Quick Slaw Recipe: A Refreshing and Easy-to-Make Side Dish
Introduction
In the realm of quick and easy recipes, few dishes can rival the simplicity and flavor of a well-crafted slaw. This recipe, featuring a colorful mix of shredded cabbage, radicchio, jicama, carrots, and pineapple, is a perfect accompaniment to any meal. With its ease of preparation and impressive nutritional profile, this slaw is sure to become a staple in your kitchen.
Quick Facts
- Servings: 6 to 8 servings
- Cooking Time: 40 minutes
- Prep Time: 20 minutes
- Inactive Time: 20 minutes
- Yield: 1 large bowl of slaw
Ingredients
- 8 cups savoy cabbage, finely shredded (1/2 of a small head, about 1 pound)

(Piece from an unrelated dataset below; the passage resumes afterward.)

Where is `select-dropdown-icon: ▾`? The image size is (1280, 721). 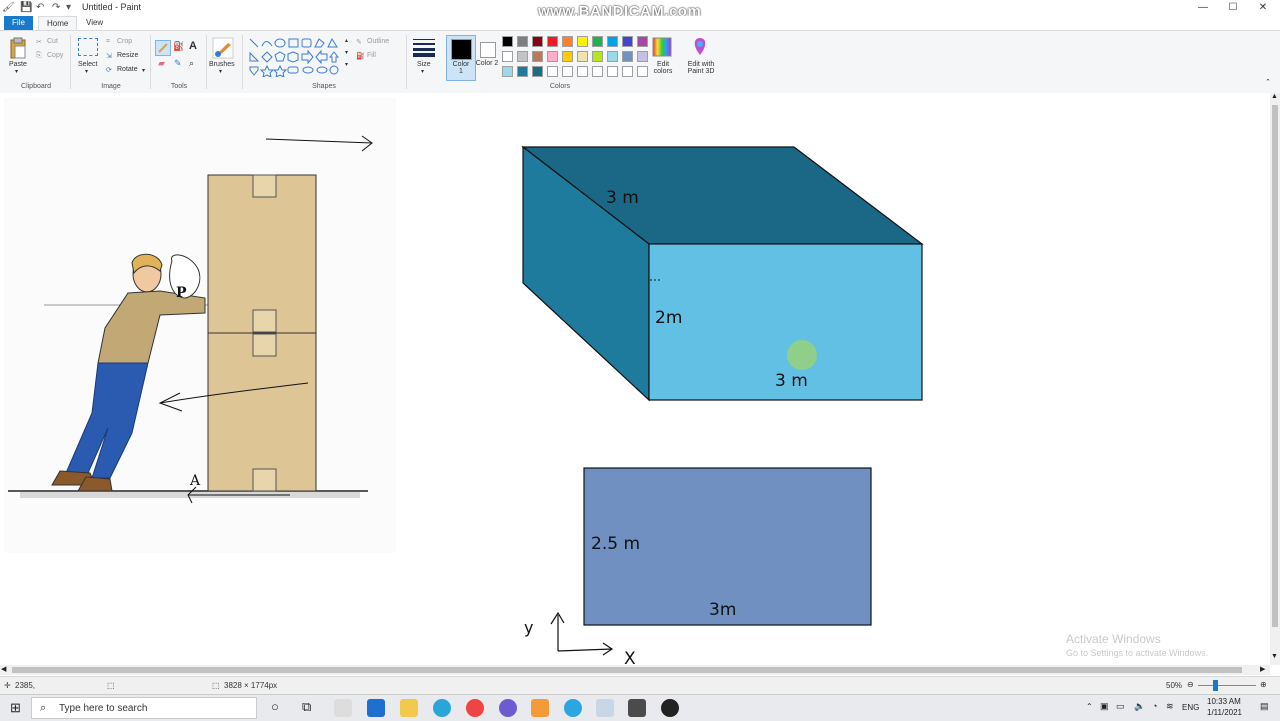 select-dropdown-icon: ▾ is located at coordinates (86, 72).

- 1 cup radicchio, finely shredded (about 1 small head)
- 2 cups jicama, cut into 1/8 by 1-inch long matchsticks (about 6 ounces)
- 1 cup shredded carrots
- 1 medium red bell pepper, cut into 1/8 by 1-inch long matchsticks
- 1 cup green onions, white and bright green parts, thinly sliced (about 6)
- 3/4 cup fresh cilantro leaves, chopped (1 small bunch, woody stems removed)
- 1 cup chopped fresh pineapple or 1 (8-ounce) can crushed pineapple with juice
- 1/3 cup mayonnaise
- 1 teaspoon ground cumin
- Salt and freshly cracked black pepper
- 2 tablespoons agave nectar
- 1/4 cup fresh grapefruit juice
- 1/4 cup orange juice
- 3 tablespoons white balsamic
Directions
- In a large bowl, lightly toss the shredded cabbage, removing any thick pieces. Repeat with the radicchio, then add to the cabbage. Add the jicama, carrots, red bell peppers, green onions, cilantro, and pineapple, tossing after each addition.
- In a separate bowl, whisk together the mayonnaise, cumin, 1/2 teaspoon salt, and 1/2 teaspoon pepper. Add the agave nectar, grapefruit juice, orange juice, and vinegar, and blend well.
- Pour the vinaigrette over the slaw mix and blend well. Refrigerate for 20 minutes. Stir and serve.
Nutrition Facts
- Serving Size: 1 of 6 servings
- Calories: 206
- Total Fat: 10g
- Saturated Fat: 2g
- Carbohydrates: 27g
- Dietary Fiber: 7g
- Sugar: 16g
- Protein: 4g
- Cholesterol: 5mg
- Sodium: 661mg
Tips & Tricks
- To make this slaw more substantial, consider adding some diced chicken or tofu for added protein.
- For a spicy kick, add a pinch of cayenne pepper or red pepper flakes to the vinaigrette.
- To make the slaw ahead of time, prepare the dressing and refrigerate it for up to 24 hours. Assemble the slaw just before serving.
Conclusion
This quick slaw recipe is a perfect solution for busy weeknights or last-minute gatherings. With its colorful mix of ingredients and impressive nutritional profile, it’s sure to become a staple in your kitchen. Whether you’re looking for a refreshing side dish or a healthy snack, this slaw is sure to hit the spot. So go ahead, give it a try, and enjoy the delicious flavors of this easy-to-make recipe!